Re: about fsync in CLOG buffer write - Mailing list pgsql-hackers

From Andres Freund
Subject Re: about fsync in CLOG buffer write
Date
Msg-id 20151004192535.GA22389@awork2.anarazel.de
Whole thread Raw
In response to Re: about fsync in CLOG buffer write  (Jeff Janes <jeff.janes@gmail.com>)
Responses Re: about fsync in CLOG buffer write  (Robert Haas <robertmhaas@gmail.com>)
List pgsql-hackers
On 2015-10-04 12:14:05 -0700, Jeff Janes wrote:
> My (naive) expectation is that no additional locking is needed.
> 
> Once we decide to consult the clog, we already know the transaction is no
> longer in progress, so it can't be in-flight to change that clog entry we
> care about because it was required to have done that already.

Other xids on the same page can still be in progress and those
concurrently might need to be written to.

> Once we have verified (under existing locking) that the relevant page is
> already not in memory, we know it can't be dirty in memory.  If someone
> pulls it into memory after we observe it to be not there, it doesn't matter
> to us as whatever transaction they are about to change can't be the one we
> care about.

The read of the page from disk from a concurrent process might have been
before our write, i.e. containing an unmodified page, but now future
writes will overwrite the entry we wrote directly. I think there's a
bunch of related issues.

Such things will currently prevented by the IO locks in slru.c.

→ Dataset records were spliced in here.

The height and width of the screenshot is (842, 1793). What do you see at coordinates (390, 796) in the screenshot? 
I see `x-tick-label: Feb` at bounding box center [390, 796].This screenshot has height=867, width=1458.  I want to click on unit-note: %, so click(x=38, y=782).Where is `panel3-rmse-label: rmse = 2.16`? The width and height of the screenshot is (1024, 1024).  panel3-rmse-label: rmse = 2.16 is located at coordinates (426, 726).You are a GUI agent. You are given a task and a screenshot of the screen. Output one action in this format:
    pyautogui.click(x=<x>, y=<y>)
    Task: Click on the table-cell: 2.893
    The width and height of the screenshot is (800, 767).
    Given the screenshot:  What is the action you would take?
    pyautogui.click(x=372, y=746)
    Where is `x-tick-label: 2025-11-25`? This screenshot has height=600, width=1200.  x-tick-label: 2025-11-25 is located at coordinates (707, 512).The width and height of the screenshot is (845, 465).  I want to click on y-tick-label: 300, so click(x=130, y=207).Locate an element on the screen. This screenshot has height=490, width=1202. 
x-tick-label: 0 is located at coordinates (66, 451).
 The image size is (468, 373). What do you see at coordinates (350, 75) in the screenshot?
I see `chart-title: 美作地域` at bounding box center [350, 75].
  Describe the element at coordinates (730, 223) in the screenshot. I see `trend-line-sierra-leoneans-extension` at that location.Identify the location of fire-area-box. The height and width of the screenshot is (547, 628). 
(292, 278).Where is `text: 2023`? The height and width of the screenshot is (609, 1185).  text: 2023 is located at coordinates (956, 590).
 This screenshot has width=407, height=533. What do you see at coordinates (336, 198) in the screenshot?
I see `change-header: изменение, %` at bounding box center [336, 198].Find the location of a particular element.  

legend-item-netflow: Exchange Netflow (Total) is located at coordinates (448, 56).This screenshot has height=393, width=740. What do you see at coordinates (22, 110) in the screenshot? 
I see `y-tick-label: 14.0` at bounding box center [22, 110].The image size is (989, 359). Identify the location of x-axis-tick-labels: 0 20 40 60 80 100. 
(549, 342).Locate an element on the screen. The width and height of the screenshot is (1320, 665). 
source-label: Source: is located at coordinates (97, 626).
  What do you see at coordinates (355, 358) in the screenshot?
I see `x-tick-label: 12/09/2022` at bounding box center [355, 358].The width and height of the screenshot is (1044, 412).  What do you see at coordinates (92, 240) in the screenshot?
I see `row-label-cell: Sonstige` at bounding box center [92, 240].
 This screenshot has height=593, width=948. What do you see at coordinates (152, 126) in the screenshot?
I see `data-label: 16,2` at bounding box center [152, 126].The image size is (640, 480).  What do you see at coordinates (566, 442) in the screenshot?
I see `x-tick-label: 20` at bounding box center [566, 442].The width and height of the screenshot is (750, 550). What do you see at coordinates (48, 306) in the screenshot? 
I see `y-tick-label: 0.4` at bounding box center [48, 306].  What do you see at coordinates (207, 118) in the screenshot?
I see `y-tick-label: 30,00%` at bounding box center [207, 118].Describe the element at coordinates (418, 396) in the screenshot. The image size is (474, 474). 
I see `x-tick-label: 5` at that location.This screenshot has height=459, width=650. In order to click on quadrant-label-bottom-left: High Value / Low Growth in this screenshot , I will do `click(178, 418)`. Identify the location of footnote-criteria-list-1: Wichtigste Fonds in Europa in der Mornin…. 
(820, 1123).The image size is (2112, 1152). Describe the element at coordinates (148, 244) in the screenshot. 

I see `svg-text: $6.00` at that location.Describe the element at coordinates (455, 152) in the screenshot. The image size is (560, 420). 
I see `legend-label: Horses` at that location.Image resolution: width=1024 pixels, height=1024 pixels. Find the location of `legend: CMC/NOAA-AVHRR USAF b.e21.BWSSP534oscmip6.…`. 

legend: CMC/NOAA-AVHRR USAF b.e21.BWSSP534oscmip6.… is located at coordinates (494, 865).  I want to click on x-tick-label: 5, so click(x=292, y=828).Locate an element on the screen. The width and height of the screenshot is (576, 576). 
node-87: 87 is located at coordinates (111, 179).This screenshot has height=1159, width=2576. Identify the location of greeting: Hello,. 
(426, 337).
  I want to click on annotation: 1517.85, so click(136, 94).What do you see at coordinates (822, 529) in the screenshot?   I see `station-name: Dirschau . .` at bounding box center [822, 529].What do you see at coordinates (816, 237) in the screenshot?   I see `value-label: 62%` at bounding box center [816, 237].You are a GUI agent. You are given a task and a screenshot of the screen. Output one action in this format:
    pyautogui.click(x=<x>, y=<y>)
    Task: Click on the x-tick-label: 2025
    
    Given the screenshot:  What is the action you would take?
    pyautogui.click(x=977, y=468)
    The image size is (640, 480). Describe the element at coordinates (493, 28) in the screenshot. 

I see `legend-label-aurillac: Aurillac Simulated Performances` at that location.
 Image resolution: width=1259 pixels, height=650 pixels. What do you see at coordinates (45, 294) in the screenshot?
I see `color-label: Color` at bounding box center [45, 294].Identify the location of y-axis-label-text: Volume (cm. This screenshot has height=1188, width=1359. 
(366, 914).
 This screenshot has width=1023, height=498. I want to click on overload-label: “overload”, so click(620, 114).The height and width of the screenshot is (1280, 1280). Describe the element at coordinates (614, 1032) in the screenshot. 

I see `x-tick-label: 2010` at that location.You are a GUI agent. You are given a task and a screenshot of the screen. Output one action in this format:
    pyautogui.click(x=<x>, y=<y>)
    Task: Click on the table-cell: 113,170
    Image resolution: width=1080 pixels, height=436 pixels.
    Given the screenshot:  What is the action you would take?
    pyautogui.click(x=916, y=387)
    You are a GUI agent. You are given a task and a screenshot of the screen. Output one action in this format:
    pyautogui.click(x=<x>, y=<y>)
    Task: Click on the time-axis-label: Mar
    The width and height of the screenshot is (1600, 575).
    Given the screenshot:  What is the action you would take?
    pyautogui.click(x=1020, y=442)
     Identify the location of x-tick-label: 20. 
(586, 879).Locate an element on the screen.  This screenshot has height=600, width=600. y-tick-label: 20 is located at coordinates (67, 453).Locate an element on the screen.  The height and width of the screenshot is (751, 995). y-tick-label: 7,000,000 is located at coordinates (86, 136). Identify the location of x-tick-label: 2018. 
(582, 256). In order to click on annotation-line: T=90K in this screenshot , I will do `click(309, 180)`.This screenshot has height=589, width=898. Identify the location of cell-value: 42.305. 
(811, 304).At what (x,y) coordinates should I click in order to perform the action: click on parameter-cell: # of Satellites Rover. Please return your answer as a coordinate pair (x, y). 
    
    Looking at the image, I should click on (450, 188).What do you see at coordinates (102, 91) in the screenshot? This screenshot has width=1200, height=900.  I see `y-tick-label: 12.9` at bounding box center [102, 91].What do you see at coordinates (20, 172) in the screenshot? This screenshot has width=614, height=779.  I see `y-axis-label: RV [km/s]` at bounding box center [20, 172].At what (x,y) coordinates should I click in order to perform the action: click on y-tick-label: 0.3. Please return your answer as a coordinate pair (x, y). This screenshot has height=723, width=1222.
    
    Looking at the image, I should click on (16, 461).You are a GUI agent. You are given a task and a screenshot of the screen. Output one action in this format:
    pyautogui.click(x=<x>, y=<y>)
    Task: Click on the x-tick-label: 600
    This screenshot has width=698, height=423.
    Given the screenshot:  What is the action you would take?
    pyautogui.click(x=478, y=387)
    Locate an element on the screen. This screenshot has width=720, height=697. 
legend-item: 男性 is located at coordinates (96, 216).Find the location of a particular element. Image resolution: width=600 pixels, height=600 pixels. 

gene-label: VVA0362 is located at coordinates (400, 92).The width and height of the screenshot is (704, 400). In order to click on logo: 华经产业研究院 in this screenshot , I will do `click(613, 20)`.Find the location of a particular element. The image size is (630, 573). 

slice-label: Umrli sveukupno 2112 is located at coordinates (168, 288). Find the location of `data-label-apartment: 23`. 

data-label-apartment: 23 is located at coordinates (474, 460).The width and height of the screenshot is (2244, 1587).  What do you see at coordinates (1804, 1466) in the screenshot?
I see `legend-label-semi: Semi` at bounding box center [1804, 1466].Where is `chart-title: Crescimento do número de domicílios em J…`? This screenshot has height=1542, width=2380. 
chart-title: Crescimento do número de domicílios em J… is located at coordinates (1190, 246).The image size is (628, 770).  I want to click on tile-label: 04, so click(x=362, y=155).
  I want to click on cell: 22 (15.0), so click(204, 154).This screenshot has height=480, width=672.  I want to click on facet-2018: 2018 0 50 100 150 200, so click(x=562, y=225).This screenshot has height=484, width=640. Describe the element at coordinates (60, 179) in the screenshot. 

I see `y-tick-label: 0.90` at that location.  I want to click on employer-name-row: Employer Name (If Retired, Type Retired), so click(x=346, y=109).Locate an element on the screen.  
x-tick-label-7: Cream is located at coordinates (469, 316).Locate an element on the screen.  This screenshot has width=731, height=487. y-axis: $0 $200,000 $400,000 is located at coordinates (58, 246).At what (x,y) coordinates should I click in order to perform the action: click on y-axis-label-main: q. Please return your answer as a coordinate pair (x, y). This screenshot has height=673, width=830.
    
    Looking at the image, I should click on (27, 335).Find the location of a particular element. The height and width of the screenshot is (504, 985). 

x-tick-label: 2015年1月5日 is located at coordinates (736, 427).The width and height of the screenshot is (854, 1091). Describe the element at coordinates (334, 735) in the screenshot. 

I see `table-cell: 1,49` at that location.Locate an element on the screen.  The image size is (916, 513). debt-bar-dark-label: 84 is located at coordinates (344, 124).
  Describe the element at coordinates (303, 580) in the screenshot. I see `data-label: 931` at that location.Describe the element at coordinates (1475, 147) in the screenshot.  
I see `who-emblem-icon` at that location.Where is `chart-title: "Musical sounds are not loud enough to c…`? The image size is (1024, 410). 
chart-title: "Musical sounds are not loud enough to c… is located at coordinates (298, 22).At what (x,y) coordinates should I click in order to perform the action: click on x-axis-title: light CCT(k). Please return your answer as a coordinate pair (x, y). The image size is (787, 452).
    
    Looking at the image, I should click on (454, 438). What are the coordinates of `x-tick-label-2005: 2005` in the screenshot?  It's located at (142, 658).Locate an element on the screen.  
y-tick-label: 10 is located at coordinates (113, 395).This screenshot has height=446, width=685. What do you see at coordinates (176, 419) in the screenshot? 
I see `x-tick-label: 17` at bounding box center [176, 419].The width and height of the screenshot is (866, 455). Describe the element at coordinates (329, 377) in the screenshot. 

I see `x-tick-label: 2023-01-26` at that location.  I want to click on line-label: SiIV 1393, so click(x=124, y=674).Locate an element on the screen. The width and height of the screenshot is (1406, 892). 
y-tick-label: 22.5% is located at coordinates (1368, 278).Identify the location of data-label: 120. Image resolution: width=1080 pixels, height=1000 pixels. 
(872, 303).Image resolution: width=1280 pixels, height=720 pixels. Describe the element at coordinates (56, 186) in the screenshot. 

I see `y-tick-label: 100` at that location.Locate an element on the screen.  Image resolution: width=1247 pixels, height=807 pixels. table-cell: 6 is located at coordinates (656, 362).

> Is there a chance that, if we read a byte from the kernel when someone is
> in the process of writing adjacent bytes (or writing the same byte, with
> changes only to bits in it which we don't care about), the kernel will
> deliver us something which is neither the old value nor the new value, but
> some monstrosity?

Depends on the granularity of the write/read and the OS IIRC.


I don't think it's worth investing time and complexity to bypass SLRU in
certain cases. We should rather rewrite the thing completely.